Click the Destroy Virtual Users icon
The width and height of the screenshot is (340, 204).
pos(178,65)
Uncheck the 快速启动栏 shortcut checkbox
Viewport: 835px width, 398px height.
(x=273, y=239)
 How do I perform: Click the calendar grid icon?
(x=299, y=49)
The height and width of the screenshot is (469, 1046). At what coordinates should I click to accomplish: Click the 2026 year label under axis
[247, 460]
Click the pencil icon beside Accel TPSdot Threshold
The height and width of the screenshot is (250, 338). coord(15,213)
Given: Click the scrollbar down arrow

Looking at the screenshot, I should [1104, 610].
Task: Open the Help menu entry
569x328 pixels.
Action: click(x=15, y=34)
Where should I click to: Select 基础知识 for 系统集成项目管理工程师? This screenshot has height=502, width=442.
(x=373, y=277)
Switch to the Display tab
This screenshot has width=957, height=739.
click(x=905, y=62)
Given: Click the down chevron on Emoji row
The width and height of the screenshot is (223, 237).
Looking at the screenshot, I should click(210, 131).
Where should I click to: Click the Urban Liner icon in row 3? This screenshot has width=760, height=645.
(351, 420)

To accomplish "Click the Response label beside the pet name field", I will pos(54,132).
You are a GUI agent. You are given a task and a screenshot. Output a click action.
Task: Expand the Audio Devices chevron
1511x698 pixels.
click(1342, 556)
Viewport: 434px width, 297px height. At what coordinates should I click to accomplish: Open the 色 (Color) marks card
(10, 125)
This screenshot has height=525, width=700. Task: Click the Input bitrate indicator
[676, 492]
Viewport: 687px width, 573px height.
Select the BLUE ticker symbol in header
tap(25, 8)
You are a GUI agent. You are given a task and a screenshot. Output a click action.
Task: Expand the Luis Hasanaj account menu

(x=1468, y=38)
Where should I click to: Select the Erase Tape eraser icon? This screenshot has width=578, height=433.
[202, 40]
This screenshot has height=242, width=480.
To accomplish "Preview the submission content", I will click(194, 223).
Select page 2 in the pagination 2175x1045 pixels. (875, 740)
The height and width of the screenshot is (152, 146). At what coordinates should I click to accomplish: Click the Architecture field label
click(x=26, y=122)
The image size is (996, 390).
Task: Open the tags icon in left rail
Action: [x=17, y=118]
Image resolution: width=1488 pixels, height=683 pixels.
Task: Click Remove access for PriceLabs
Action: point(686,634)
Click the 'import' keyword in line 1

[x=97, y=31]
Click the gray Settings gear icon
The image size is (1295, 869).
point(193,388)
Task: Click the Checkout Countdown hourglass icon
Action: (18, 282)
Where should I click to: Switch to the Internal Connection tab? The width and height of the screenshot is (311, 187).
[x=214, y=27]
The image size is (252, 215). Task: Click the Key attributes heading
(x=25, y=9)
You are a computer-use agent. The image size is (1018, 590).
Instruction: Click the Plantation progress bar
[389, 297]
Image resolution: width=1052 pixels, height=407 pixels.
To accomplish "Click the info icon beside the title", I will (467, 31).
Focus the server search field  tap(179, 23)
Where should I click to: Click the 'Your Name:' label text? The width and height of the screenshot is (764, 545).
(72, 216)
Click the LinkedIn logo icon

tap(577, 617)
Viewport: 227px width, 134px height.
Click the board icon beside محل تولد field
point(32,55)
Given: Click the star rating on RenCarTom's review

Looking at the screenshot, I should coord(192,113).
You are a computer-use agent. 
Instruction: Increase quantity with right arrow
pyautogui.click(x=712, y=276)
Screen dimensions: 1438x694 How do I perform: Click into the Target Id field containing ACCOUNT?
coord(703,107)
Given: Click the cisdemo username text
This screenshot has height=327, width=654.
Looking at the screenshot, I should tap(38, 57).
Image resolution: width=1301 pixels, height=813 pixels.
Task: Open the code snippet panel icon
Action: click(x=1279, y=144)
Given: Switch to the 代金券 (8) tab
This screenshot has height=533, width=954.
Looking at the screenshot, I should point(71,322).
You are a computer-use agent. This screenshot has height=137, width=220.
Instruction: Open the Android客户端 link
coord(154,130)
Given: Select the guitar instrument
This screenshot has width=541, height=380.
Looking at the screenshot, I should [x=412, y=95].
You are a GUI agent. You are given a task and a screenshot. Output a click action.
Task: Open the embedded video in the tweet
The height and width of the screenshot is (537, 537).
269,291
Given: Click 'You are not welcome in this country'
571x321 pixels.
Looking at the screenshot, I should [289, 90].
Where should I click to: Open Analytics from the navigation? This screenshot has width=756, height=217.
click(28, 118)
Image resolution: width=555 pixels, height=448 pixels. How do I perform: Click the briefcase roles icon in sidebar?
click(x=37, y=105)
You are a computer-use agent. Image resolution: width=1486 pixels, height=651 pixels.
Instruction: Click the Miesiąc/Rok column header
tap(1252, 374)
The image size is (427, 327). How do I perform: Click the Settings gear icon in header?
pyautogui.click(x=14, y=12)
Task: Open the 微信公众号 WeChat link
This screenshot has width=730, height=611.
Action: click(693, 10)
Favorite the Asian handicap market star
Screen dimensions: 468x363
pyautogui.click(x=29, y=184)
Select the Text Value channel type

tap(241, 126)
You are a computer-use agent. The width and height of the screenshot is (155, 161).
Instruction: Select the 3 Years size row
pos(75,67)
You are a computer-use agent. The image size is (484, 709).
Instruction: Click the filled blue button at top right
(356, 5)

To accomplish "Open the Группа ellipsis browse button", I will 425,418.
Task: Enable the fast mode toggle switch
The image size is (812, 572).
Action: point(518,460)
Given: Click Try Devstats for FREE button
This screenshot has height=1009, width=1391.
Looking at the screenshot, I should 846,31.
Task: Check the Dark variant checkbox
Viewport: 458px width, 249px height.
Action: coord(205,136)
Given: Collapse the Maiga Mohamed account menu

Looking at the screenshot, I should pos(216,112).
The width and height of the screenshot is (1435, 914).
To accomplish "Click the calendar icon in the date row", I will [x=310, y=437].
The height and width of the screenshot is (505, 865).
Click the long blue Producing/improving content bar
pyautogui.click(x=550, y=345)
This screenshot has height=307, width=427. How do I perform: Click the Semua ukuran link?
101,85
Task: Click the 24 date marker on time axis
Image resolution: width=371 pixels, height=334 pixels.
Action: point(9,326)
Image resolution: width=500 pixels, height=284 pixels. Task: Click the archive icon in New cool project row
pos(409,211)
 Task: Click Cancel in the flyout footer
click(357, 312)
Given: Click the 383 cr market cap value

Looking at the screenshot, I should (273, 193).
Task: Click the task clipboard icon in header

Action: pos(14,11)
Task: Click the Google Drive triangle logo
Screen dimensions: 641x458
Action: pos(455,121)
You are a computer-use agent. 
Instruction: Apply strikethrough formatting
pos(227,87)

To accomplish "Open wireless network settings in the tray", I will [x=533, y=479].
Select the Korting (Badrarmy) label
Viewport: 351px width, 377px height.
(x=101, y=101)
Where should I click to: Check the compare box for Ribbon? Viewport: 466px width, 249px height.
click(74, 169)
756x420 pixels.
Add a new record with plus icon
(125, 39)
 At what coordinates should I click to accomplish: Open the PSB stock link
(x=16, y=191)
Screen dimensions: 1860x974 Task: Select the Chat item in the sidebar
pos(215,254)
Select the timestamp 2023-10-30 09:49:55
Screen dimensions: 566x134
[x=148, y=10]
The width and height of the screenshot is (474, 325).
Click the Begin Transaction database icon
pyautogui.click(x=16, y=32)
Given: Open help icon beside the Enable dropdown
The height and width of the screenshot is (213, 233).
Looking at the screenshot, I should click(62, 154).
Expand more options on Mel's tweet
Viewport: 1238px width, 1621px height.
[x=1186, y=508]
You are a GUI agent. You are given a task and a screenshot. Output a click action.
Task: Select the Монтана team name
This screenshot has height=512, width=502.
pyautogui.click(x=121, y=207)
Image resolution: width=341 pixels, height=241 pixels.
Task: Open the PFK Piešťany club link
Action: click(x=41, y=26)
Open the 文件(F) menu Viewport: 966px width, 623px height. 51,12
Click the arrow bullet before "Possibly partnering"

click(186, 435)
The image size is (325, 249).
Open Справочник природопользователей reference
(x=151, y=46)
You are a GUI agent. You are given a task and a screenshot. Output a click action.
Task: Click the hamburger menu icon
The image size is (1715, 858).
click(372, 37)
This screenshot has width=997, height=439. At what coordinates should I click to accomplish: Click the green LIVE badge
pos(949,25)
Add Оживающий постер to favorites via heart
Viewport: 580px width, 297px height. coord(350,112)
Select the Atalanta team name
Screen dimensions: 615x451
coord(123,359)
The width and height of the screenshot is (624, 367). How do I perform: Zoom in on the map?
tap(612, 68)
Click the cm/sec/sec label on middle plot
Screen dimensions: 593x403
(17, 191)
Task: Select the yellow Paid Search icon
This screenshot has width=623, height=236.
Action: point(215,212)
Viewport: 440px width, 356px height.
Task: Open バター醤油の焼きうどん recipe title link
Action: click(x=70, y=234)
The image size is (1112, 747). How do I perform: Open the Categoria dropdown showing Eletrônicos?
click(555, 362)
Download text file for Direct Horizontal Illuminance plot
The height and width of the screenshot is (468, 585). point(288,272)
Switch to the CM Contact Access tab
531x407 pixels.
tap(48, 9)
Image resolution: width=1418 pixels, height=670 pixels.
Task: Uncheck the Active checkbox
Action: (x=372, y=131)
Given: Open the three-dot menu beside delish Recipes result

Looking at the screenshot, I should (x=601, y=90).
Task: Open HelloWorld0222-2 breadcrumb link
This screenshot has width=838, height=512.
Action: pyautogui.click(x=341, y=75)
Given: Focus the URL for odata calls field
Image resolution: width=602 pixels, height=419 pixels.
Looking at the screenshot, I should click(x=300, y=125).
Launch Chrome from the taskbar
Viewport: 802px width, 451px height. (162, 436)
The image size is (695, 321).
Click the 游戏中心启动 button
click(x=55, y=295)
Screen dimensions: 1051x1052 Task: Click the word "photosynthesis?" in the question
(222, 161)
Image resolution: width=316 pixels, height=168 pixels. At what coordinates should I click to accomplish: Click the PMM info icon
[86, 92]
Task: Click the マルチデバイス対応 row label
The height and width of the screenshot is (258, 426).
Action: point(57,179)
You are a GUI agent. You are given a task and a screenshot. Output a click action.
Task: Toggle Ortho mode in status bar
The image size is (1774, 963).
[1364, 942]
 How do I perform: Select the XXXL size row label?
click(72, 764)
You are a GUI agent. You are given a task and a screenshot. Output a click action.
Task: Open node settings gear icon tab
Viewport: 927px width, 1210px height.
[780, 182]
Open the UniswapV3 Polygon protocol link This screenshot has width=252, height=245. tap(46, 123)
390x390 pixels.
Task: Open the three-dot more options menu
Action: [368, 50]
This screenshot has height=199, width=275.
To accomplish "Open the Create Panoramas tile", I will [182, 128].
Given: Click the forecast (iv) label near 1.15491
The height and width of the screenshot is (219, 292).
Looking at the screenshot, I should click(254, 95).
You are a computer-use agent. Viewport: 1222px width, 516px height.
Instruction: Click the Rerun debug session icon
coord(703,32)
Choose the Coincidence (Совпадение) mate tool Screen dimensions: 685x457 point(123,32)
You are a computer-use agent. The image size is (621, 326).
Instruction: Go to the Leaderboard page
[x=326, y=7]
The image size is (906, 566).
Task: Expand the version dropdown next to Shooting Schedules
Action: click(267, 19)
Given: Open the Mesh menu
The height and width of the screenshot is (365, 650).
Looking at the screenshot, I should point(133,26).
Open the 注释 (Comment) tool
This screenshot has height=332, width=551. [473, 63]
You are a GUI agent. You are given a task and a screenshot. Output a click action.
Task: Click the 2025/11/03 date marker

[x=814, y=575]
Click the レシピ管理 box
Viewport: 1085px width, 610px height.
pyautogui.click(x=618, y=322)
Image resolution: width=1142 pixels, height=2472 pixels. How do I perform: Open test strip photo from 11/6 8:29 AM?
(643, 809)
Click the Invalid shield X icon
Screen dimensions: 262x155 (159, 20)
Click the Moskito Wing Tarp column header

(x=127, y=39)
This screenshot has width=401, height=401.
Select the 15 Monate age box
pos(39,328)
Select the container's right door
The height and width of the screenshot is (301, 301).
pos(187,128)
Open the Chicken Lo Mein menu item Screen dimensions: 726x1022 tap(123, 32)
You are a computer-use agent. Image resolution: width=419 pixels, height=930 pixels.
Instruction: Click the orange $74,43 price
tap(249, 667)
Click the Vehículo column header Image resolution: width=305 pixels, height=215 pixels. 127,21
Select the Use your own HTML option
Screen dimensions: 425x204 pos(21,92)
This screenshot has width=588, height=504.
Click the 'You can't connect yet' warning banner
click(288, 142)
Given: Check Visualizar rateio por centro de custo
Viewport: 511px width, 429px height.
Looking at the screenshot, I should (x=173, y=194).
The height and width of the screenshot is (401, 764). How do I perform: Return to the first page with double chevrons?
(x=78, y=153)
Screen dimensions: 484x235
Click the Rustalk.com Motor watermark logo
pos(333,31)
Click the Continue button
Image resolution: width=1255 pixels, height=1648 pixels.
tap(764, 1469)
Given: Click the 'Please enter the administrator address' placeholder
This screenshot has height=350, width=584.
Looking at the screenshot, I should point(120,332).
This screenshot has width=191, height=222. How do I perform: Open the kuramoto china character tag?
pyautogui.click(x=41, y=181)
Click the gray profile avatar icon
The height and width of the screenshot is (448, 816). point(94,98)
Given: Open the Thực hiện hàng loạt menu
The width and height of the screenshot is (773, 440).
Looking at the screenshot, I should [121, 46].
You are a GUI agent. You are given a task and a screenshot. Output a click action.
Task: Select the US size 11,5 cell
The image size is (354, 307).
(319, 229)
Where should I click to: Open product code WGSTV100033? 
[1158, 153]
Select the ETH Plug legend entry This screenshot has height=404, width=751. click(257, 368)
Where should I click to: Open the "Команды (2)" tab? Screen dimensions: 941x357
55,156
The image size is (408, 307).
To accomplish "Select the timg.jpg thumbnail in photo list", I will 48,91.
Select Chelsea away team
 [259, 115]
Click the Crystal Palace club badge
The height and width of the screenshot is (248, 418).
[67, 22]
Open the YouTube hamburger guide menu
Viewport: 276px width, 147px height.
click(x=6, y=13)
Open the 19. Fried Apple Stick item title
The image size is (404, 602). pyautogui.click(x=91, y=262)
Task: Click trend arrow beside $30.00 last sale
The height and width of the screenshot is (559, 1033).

··········

About this exercise
Starting at the line above that holds "Given: Click Try Devstats for FREE button" and ending at the line that holds "The width and height of the screenshot is (1435, 914).", transcribe each line exactly and include no other lines.

Answer space
Given: Click Try Devstats for FREE button
This screenshot has height=1009, width=1391.
Looking at the screenshot, I should 846,31.
Task: Check the Dark variant checkbox
Viewport: 458px width, 249px height.
Action: coord(205,136)
Given: Collapse the Maiga Mohamed account menu

Looking at the screenshot, I should pos(216,112).
The width and height of the screenshot is (1435, 914).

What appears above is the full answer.